Gov. Dannel P. Malloy and one of his chief GOP rivals, Senate Minority Leader John P. McKinney, are ending 2013 as they began it — battling over Connecticut’s hefty credit card debt.
The Fairfield lawmaker has been citing a new report that undercuts one of the governor’s chief defenses: that overall debt is less than when he took office three years ago.
“As I stand before you today, we have less bonded debt,” Malloy told Capitol reporters on Sept. 27.
The context was simple. When Gov. M. Jodi Rell left office in January 2011, the bonded debt stood at $19.97 billion. When Malloy addressed the media last fall, it was $19.76 billion.
But the latest report from the treasurer, which covers October, shows the bonded debt had risen by month’s end to $20.9 billion.
And the borrowing behind that surge in October — refinancing 2009 state debt and bonding to ease the conversion to Generally Accepted Accounting Principles — had been in the works for months.
Technically, Malloy was correct, having offered the qualifier “as I stand before you today.”
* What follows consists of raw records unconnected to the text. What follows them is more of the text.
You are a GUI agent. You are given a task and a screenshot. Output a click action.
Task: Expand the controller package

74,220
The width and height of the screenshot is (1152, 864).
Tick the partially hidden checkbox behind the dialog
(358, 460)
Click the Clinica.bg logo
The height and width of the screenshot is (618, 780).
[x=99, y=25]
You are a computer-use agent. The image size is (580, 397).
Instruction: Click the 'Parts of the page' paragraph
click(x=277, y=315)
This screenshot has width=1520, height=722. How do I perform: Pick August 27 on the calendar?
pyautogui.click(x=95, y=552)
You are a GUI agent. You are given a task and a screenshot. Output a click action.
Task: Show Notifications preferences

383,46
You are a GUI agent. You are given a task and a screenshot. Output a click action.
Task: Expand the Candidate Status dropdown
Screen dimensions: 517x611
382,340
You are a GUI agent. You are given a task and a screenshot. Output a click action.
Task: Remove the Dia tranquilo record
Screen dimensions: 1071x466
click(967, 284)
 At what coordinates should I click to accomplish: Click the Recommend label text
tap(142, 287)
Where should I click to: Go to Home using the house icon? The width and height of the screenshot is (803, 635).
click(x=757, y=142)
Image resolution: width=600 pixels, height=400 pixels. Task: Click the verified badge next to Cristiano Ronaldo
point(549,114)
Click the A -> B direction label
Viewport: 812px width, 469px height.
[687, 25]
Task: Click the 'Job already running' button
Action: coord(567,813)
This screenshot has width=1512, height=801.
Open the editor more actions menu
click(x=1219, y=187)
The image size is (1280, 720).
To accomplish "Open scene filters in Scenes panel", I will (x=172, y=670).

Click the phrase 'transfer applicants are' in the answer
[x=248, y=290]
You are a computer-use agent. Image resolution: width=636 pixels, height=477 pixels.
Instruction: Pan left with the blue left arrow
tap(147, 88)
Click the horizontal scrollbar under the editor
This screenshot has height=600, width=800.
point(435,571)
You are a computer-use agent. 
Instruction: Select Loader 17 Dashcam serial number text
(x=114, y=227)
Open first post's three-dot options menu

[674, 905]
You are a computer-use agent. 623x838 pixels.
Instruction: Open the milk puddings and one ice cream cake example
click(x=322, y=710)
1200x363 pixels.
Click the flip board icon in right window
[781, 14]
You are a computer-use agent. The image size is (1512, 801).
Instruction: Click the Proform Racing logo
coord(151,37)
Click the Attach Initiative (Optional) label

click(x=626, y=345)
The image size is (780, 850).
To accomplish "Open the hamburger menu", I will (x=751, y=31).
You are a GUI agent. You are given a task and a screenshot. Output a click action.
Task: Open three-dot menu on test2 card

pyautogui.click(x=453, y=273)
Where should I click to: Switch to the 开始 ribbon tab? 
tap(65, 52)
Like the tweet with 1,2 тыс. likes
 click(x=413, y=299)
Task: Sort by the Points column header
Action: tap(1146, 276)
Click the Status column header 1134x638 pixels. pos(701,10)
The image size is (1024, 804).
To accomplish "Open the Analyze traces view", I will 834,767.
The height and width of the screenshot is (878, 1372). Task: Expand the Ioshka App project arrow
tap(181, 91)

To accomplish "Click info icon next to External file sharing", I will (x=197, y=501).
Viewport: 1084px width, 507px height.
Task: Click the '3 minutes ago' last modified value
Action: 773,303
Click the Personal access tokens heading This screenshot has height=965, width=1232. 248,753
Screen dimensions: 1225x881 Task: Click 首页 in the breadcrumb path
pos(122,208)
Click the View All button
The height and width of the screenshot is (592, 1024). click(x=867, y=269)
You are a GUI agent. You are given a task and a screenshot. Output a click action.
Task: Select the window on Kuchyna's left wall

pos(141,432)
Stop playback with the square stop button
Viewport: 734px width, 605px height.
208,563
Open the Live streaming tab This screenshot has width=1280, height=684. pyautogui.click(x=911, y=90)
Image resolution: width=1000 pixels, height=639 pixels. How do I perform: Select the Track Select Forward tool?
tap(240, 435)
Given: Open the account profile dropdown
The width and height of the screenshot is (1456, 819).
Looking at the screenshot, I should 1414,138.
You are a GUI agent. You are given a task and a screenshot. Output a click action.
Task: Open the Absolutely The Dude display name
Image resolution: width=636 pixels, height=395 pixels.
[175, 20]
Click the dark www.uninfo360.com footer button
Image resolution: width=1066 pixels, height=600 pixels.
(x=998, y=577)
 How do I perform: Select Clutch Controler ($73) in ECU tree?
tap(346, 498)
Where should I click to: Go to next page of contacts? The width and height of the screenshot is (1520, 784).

But the treasurer’s report confirms, McKinney charged, the governor’s willingness to use misdirection and semantics to disguise the state’s fiscal woes.
“It is absolutely intentional,” said McKinney, who launched his own bid to become governor in July. “And it fits a pattern where Governor Malloy is not honest with Connecticut about the real facts.”
“Senator McKinney will criticize anything the governor does if he thinks it will get him press attention,” Malloy spokesman Andrew Doba said last week. “What he won’t do is specifically say what bond items he doesn’t support. If the bonding happens in his district, he’s fine with it. He’ll even write letters in support of it. But when it happens in other parts of the state, he’s not for it.”
The governor and McKinney have been battling over the state’s borrowing since 2013 began, when Malloy told Wall Street credit rating agencies he intended to dramatically increase the amount of financing the State Bond Commission would approve this year.
The governor is chairman of the commission, and his budget office has sole authority to set its agenda.
The panel decides whether financing will be issued for: municipal school construction; highway, bridge and rail projects; state building renovations; sewage treatment plant upgrades; open space and farmland preservation; several types of corporate assistance and related economic development initiatives; some building projects at public colleges and universities; and various smaller projects in legislators’ home districts.
Connecticut already has one of the highest debts, per capita, of any state. And McKinney argued that Malloy’s decision to allow the commission to approve up to $1.8 billion in bonding in 2013, compared with about $1.4 billion in 2012, is irresponsible.
Malloy has said this borrowing will help jump-start job growth in Connecticut which has, like some other states, struggled with a sluggish recovery from the last recession.